Furthermore, comments in the press conference suggested that the MPC is not particularly worried about the fall in the rupee. It was reiterated that the RBI’s policy is to manage undue volatility in currency and not target any level. This is well accepted and the market was not expecting the central bank to start targeting a particular level in the currency market.
However, in the present situation when volatility is likely to remain elevated, policy tightening would have helped. It would have sent a signal to the market that the central bank is willing to compress aggregate demand to deal with CAD and inflationary risks emanating from the weakening of the currency. This would have reduced the need to use foreign exchange reserves to contain volatility. The move would have also been consistent with the legislated mandate of inflation-targeting and the wider objective of protecting financial stability.
However, by not raising rates, the MPC has left the currency market to do the macro adjustment. This could be risky. It is likely that the pressure on the rupee will increase. Though there is a case for gradual depreciation, the risk now is that the currency might overshoot significantly on the downside and affect economic activity, along with raising inflationary expectations and financial stability risks. Such an outcome can affect the credibility of the central bank. It can also have a bearing on the central bank’s ability to anchor inflationary expectations. In the given economic situation, a more conservative approach would not have hurt. In fact, it would have helped in anchoring inflationary expectations.
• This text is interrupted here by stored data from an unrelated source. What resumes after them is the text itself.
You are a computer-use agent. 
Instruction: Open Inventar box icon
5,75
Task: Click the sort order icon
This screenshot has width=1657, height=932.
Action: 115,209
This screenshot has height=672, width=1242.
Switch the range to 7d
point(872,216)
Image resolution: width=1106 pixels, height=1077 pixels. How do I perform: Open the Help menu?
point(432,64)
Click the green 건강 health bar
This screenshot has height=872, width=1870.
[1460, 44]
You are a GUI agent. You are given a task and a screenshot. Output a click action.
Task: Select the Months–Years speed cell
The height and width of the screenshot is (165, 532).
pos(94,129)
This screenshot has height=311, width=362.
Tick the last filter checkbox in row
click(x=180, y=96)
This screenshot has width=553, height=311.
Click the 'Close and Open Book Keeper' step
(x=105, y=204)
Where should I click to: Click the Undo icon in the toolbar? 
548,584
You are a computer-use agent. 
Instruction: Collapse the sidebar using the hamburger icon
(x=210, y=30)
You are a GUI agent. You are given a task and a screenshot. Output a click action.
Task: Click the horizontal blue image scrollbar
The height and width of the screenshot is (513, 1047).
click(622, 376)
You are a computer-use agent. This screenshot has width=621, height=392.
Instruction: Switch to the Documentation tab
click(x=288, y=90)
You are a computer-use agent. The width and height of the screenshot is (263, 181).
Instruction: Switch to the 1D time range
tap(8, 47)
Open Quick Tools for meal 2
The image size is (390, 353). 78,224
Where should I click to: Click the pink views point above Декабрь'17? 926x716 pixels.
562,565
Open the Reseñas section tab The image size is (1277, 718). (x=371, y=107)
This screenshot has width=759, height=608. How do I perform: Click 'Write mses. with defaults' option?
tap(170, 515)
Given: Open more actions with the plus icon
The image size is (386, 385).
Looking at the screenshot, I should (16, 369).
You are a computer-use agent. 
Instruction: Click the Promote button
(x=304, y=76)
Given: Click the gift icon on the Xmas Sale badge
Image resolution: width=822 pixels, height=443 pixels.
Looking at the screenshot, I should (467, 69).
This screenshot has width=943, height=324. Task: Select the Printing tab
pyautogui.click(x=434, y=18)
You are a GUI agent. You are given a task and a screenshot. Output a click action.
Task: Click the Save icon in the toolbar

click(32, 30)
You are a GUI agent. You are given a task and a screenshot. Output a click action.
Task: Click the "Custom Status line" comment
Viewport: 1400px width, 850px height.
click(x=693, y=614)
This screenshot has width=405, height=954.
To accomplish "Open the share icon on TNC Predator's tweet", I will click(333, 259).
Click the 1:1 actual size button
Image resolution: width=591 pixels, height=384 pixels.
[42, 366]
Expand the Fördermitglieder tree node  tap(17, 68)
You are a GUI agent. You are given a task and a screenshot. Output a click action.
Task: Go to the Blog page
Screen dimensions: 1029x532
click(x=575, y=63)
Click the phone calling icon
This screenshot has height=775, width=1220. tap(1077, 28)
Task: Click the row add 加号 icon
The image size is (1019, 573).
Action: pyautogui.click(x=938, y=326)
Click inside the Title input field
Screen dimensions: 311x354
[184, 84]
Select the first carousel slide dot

It is likely that RBI is currently underestimating inflationary risks.
Interestingly, a new analytical chapter from the October edition of the World Economic Outlook, released by the International Monetary Fund last week, is focused on monetary policy challenges in emerging market economies and is worth highlighting here. It notes: “…improvements in the extent of anchoring of inflation expectations can significantly improve economic resilience to adverse external shocks in emerging markets. Anchoring reduces inflation persistence and limits the pass-through of currency depreciations to domestic prices, allowing monetary policy to focus more on smoothing fluctuations in output.”
Though the inflation projection for the rest of the financial year has been lowered, the MPC has also highlighted a number of risks, such as higher crude and support price for agricultural products, which can result in higher inflation. The risk of fiscal slippage has increased. Last week the Union government decided to reduce excise duty on petrol and diesel. Several state governments have also cut value-added tax.
With the announcement of the assembly election schedule, the country has formally entered into a long spell of elections and the government will be under pressure to cut taxes, as crude prices are widely expected to go up further. New forecasts show that crude can cross the $100 per barrel mark in the coming months.
Overall, as things stand today, it can be argued that the MPC’s decision will lead to a fair amount of uncertainty in financial markets. This policy pause is likely to be short-lived.